(Items from a data source)
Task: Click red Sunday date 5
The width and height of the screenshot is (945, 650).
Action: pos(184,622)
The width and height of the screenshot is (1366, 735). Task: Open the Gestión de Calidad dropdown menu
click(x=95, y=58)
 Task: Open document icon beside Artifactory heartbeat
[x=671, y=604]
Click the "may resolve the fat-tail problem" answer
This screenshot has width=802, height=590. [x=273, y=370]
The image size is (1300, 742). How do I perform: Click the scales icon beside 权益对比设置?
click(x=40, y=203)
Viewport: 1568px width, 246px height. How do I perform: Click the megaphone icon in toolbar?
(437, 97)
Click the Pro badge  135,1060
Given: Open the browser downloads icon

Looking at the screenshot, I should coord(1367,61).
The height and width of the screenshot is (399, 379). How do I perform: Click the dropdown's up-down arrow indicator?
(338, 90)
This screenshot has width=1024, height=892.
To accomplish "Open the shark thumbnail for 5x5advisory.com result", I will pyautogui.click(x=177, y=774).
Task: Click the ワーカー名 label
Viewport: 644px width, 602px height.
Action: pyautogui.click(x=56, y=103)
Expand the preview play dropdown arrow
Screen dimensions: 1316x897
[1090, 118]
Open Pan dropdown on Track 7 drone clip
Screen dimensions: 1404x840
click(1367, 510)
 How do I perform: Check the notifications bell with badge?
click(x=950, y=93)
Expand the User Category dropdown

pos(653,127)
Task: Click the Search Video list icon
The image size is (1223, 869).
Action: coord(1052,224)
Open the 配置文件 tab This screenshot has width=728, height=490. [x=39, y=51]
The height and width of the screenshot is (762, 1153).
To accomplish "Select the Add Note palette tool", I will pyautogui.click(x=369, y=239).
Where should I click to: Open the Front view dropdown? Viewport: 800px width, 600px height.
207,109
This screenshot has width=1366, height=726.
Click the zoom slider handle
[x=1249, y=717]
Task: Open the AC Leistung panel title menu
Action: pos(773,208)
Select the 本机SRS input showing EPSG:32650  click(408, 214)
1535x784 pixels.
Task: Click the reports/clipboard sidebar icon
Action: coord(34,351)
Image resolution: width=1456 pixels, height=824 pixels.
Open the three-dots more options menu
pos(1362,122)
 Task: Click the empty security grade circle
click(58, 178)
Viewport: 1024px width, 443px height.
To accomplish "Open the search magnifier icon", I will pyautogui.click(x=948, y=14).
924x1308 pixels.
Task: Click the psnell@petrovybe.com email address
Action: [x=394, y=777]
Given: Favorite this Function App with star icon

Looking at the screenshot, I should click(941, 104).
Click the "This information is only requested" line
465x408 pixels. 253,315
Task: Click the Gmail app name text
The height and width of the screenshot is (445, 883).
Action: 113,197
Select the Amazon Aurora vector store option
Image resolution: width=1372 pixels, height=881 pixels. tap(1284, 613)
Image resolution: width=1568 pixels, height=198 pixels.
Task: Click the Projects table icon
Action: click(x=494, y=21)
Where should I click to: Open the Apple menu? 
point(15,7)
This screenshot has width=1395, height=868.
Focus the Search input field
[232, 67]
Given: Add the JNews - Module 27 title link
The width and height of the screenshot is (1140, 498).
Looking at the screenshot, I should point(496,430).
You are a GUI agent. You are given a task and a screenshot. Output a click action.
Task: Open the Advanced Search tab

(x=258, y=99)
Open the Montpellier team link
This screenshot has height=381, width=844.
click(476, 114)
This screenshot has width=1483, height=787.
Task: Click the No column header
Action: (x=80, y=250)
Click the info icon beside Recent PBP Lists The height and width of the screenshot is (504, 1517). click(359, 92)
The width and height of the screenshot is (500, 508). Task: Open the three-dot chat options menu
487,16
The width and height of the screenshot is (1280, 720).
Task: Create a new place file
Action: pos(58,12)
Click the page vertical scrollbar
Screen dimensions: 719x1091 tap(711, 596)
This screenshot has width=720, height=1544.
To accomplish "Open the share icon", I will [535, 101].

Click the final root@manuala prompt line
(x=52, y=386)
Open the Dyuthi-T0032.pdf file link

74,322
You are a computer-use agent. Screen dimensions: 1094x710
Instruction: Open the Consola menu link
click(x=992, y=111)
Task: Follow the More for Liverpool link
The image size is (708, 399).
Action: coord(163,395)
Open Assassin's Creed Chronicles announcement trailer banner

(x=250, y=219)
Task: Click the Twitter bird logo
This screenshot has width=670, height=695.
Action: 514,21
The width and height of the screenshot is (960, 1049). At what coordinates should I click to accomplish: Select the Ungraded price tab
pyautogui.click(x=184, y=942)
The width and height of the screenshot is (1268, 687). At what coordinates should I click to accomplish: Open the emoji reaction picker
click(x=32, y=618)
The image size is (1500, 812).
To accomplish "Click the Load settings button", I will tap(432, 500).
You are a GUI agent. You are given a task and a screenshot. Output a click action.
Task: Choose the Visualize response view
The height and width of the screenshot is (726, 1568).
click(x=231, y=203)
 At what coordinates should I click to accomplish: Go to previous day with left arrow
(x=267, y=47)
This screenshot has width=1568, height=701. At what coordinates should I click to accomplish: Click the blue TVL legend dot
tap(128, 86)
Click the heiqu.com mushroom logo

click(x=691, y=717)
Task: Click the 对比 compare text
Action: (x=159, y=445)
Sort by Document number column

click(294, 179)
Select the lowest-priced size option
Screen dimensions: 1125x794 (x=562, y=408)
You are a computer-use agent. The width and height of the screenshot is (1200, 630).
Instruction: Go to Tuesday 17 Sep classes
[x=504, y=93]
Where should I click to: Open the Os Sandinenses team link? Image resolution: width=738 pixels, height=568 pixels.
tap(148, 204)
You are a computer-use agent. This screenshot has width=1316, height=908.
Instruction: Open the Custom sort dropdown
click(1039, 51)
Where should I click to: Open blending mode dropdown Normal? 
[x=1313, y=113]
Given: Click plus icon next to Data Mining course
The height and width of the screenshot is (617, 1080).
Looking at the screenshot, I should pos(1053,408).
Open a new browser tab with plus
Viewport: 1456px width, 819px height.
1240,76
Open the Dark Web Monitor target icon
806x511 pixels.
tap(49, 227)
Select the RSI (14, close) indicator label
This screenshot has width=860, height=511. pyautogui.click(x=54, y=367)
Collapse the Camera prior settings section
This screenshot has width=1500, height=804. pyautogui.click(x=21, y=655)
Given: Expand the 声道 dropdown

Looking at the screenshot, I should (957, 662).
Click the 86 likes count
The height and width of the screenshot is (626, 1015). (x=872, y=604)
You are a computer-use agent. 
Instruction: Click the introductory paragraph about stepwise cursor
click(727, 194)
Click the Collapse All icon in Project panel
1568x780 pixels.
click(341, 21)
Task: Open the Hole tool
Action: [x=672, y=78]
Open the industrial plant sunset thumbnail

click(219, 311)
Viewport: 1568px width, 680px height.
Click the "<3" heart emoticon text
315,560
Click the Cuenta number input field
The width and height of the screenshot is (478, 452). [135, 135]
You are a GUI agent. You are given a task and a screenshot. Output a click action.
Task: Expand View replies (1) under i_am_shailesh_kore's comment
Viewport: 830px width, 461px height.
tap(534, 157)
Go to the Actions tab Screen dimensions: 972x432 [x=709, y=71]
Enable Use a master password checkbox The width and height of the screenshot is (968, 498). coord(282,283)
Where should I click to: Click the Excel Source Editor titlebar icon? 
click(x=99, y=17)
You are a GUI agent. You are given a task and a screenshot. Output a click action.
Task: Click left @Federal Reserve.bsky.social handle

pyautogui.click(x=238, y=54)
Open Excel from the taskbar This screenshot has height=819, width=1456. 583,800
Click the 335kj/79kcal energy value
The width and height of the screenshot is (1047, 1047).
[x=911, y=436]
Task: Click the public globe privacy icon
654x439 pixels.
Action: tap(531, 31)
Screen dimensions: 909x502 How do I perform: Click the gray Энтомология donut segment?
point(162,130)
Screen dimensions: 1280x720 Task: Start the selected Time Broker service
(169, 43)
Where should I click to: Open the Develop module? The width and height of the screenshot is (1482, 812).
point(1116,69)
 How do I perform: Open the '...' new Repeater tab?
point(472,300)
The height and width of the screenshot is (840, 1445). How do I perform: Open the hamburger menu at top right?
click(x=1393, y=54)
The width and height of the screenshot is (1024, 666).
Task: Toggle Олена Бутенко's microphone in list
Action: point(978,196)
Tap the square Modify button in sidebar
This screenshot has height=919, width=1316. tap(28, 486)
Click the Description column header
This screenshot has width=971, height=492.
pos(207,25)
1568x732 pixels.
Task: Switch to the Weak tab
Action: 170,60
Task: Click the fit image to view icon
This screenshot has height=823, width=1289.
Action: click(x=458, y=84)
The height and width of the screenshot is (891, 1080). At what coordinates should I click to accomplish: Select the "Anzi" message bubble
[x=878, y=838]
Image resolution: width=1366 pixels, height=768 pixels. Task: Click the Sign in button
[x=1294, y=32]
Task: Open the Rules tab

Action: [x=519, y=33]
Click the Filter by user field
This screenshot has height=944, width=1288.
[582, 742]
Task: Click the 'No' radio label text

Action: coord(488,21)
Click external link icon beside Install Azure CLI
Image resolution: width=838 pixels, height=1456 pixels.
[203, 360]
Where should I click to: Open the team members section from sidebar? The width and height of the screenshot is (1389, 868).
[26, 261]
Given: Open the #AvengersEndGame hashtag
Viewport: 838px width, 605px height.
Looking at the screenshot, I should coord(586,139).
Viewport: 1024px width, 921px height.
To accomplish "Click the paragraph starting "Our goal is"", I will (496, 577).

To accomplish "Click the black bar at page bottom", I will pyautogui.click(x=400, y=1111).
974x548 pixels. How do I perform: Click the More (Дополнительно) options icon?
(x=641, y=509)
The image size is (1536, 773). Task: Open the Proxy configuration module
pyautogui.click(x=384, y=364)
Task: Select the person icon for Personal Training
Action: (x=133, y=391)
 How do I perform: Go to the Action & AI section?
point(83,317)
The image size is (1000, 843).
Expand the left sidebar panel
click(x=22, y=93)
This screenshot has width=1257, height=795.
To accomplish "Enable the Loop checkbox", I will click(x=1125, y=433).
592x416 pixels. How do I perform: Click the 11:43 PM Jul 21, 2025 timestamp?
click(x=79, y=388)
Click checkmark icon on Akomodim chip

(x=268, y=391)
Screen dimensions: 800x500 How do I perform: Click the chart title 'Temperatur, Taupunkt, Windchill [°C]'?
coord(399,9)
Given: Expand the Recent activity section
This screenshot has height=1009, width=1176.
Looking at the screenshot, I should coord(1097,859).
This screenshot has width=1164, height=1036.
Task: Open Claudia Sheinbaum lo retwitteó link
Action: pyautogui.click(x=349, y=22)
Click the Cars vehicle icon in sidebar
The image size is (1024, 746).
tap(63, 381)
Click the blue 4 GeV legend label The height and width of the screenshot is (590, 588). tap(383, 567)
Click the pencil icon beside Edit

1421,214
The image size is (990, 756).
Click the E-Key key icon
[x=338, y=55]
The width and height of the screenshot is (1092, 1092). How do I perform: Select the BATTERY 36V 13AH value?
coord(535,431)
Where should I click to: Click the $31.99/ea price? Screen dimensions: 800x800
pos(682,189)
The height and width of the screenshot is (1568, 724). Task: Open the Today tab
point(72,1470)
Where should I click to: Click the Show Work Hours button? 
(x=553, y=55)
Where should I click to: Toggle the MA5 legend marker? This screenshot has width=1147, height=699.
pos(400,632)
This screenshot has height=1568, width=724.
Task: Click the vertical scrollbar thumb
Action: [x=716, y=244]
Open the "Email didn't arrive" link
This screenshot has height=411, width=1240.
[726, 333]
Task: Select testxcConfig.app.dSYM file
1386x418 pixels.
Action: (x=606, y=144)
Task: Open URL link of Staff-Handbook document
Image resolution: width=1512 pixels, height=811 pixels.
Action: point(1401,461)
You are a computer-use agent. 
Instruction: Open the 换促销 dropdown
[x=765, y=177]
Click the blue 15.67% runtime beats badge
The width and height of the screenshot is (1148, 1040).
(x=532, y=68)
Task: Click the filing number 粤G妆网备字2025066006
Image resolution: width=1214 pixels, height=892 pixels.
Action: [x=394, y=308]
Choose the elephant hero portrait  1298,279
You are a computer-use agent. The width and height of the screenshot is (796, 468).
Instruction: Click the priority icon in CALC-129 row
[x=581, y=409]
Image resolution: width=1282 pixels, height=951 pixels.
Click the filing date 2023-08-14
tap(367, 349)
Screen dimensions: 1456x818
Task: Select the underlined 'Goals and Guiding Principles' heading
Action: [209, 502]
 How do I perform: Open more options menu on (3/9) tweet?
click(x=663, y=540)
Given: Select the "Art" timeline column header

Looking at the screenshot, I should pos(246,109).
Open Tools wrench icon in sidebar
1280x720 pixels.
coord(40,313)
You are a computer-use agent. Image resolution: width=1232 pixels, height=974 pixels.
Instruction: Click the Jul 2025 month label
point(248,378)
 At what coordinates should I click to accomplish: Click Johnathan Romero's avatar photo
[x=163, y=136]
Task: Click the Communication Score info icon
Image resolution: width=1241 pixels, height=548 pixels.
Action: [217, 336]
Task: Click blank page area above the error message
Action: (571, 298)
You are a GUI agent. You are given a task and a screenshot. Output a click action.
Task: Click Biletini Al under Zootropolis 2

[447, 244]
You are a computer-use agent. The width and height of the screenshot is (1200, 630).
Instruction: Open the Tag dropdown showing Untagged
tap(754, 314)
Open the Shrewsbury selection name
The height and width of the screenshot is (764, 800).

» Job: Copy out the material word for word, starting at the line containing "How do I perform: Check" and ending at the line containing "click(58, 178)", both included.

» Solution to this exercise:
 How do I perform: Check the notifications bell with badge?
click(x=950, y=93)
Expand the User Category dropdown

pos(653,127)
Task: Click the Search Video list icon
The image size is (1223, 869).
Action: coord(1052,224)
Open the 配置文件 tab This screenshot has width=728, height=490. [x=39, y=51]
The height and width of the screenshot is (762, 1153).
To accomplish "Select the Add Note palette tool", I will pyautogui.click(x=369, y=239).
Where should I click to: Open the Front view dropdown? Viewport: 800px width, 600px height.
207,109
This screenshot has width=1366, height=726.
Click the zoom slider handle
[x=1249, y=717]
Task: Open the AC Leistung panel title menu
Action: pos(773,208)
Select the 本机SRS input showing EPSG:32650  click(408, 214)
1535x784 pixels.
Task: Click the reports/clipboard sidebar icon
Action: coord(34,351)
Image resolution: width=1456 pixels, height=824 pixels.
Open the three-dots more options menu
pos(1362,122)
 Task: Click the empty security grade circle
click(58, 178)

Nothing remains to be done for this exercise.